Problem to work on:
Report the number of lines below in which the word "column" occurs. Nothing else is needed.

Provided data:

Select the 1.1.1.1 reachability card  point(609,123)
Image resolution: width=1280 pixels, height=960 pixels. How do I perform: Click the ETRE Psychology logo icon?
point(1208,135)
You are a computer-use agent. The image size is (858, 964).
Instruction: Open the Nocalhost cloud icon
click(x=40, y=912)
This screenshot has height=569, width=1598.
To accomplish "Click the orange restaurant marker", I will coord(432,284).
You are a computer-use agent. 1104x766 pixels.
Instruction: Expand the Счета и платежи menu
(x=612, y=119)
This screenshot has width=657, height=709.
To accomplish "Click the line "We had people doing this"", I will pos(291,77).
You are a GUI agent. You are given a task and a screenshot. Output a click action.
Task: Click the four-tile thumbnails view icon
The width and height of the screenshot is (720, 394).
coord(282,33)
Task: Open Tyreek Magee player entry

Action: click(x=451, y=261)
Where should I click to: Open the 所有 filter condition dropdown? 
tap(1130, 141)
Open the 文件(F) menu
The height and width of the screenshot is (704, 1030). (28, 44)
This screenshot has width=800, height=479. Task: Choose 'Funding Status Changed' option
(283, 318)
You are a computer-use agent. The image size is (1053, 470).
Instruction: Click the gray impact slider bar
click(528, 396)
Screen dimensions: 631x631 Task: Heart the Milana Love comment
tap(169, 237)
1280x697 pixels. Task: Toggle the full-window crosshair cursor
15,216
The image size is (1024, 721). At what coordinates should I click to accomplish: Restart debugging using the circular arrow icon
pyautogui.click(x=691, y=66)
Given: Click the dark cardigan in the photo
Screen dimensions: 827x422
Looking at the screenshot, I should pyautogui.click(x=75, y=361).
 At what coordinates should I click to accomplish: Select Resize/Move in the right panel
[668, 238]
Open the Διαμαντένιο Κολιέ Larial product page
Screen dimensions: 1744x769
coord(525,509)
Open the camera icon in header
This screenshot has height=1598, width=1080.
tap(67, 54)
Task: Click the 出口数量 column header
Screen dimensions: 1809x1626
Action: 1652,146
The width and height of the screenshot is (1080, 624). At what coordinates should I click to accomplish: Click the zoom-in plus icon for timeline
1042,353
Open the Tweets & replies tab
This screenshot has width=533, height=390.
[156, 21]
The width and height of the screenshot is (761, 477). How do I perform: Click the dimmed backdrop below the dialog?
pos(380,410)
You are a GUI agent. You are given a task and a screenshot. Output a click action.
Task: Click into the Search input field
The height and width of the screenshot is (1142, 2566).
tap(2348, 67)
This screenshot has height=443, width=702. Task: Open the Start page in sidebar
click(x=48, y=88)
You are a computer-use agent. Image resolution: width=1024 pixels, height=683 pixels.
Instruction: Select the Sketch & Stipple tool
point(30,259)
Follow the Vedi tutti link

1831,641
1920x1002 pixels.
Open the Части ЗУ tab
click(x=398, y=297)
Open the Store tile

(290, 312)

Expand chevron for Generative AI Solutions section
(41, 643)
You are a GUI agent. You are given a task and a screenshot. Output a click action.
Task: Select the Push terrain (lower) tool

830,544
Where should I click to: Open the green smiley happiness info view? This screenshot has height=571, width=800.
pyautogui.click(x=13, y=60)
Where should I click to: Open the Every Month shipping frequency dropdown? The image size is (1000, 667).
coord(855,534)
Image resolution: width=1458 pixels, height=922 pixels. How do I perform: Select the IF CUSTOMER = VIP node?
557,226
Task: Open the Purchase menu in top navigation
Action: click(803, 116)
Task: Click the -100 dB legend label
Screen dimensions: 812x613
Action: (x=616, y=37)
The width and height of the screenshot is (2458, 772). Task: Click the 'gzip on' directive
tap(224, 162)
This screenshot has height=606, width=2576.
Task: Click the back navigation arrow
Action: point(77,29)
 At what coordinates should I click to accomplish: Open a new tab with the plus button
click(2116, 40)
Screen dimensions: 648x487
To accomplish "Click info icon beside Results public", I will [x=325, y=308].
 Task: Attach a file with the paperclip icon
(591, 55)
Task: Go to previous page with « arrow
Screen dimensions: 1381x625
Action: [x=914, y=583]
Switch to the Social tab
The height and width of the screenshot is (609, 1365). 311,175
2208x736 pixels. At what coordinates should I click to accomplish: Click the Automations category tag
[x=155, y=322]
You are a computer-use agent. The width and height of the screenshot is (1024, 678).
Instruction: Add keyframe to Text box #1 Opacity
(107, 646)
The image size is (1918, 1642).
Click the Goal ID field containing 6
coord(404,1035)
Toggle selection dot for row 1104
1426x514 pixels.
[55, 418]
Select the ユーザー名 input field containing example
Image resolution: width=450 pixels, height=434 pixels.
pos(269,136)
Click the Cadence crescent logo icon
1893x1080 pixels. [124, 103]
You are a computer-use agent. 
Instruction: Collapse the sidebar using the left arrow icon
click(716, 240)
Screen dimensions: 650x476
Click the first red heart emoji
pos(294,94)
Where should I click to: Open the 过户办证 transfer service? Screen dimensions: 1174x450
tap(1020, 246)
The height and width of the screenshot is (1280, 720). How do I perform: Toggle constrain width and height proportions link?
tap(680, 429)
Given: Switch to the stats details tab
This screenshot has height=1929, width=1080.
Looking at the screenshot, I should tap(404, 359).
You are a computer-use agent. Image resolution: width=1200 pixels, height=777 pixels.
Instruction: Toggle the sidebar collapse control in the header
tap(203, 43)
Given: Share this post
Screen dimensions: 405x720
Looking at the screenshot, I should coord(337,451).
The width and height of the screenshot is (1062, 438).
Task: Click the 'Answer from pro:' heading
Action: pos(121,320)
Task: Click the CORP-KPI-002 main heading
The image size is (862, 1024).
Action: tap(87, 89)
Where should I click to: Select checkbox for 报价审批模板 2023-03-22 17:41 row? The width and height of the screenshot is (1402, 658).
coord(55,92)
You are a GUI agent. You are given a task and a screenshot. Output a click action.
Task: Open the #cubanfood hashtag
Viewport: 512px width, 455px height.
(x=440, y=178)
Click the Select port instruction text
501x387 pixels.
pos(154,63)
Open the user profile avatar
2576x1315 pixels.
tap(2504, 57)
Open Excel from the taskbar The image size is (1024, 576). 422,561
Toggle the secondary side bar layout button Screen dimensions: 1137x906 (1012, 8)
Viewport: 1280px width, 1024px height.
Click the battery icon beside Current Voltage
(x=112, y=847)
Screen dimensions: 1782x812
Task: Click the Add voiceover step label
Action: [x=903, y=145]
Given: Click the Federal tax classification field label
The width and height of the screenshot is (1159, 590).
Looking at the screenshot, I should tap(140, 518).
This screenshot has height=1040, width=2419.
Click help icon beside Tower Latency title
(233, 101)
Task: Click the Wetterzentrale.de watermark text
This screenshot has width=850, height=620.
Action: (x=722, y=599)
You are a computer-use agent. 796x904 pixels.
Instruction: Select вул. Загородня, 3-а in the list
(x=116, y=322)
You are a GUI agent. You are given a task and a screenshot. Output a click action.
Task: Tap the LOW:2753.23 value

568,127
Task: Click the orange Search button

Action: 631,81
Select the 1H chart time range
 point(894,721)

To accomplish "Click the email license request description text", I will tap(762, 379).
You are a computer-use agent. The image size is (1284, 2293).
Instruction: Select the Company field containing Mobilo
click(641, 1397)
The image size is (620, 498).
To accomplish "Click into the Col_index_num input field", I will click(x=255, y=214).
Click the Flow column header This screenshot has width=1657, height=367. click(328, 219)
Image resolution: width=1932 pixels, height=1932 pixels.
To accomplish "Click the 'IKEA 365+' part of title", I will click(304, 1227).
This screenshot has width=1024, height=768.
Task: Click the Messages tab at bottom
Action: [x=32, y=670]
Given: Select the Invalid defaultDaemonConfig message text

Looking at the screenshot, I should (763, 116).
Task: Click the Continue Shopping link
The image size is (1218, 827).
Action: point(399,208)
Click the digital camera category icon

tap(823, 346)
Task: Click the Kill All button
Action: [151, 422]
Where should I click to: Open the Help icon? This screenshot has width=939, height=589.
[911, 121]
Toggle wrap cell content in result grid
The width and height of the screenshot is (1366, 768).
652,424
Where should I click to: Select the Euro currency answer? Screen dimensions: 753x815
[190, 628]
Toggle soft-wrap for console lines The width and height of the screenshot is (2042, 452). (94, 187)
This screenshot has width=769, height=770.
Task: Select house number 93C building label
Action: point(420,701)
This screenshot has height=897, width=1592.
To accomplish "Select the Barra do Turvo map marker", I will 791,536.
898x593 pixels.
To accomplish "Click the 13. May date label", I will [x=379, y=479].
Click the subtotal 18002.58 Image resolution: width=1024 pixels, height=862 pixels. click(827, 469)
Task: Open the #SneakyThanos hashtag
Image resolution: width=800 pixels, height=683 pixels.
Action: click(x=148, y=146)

Completed exercise:
2